*What this task involves*. Move the lines of the listing that begin at the line containing "Viewport: 948px width, 704px" and stop after the line containing "pyautogui.click(x=26, y=151)" into your reply, requests included. Add 143 to every click coordinate in the answers.
### Data shown ###
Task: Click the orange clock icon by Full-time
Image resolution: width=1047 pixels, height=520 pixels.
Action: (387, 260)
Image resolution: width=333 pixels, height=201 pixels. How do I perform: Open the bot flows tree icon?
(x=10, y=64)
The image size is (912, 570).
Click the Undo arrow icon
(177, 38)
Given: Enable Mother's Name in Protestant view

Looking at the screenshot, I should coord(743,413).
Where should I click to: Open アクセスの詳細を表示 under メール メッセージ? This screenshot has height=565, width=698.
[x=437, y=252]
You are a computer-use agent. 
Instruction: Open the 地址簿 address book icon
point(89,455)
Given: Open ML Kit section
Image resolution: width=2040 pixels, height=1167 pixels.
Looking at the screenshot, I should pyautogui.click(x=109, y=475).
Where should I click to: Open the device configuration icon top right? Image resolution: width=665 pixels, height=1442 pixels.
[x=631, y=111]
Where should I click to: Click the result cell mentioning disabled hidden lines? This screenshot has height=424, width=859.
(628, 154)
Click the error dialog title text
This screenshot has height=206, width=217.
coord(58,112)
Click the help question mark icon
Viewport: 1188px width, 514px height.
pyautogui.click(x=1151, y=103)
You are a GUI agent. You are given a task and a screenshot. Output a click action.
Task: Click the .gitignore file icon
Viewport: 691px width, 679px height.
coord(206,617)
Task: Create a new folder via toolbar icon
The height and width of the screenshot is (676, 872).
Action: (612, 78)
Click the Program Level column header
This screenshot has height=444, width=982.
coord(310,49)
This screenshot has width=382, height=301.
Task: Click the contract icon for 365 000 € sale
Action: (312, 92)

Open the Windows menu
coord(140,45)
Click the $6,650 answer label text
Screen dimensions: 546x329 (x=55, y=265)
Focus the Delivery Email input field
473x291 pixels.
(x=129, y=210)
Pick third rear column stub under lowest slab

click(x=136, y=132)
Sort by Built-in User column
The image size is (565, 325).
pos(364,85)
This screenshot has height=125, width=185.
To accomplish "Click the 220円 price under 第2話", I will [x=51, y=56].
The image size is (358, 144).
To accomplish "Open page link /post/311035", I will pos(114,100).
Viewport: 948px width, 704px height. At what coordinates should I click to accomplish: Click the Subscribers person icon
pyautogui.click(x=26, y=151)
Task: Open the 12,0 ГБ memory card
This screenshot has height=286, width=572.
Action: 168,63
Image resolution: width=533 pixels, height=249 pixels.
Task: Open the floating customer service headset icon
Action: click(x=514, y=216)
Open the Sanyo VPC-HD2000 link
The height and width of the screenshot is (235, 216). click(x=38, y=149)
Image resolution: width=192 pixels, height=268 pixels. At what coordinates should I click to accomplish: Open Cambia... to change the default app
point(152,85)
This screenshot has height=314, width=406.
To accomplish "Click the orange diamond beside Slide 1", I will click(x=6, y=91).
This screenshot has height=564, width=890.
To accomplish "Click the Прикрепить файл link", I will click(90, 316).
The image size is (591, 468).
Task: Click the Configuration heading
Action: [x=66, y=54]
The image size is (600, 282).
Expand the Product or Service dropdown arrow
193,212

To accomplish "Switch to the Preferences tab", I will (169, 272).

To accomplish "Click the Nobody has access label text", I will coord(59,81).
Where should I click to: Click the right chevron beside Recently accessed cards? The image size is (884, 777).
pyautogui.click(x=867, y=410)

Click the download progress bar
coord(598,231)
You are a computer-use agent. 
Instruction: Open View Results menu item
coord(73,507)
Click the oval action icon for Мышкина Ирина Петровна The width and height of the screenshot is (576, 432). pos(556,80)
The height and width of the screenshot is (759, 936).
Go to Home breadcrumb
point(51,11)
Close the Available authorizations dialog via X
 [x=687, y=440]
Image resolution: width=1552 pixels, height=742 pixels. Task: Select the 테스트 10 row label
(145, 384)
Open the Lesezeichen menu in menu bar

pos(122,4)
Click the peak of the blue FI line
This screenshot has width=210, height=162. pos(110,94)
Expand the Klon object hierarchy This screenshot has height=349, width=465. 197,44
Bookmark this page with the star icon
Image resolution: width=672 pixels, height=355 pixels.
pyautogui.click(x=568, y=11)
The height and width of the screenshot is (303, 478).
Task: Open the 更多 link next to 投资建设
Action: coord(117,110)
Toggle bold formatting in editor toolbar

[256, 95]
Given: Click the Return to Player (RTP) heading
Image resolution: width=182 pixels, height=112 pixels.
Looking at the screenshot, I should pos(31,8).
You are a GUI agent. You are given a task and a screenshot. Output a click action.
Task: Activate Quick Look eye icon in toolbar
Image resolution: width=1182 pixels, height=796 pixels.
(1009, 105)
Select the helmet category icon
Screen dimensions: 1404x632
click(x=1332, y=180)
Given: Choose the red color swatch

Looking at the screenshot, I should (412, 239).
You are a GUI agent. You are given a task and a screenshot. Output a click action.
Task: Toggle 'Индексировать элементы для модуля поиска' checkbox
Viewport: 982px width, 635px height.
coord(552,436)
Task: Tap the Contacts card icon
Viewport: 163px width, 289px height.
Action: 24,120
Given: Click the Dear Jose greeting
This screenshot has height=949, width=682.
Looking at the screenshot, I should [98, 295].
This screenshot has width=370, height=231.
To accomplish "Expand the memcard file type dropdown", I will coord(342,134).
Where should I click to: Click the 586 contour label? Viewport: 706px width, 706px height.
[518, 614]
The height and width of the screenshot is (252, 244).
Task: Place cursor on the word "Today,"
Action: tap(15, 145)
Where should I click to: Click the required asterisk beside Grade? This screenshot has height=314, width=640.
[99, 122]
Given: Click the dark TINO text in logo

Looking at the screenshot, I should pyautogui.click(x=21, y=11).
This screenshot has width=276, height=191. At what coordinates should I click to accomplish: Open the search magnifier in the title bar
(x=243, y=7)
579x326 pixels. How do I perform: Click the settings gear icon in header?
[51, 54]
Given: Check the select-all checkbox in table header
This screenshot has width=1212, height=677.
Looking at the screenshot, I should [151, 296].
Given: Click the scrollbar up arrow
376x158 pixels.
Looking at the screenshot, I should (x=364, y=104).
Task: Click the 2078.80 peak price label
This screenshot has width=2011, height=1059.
###
*Exercise response*.
Viewport: 948px width, 704px height. At what coordinates should I click to accomplish: Click the Subscribers person icon
pyautogui.click(x=169, y=294)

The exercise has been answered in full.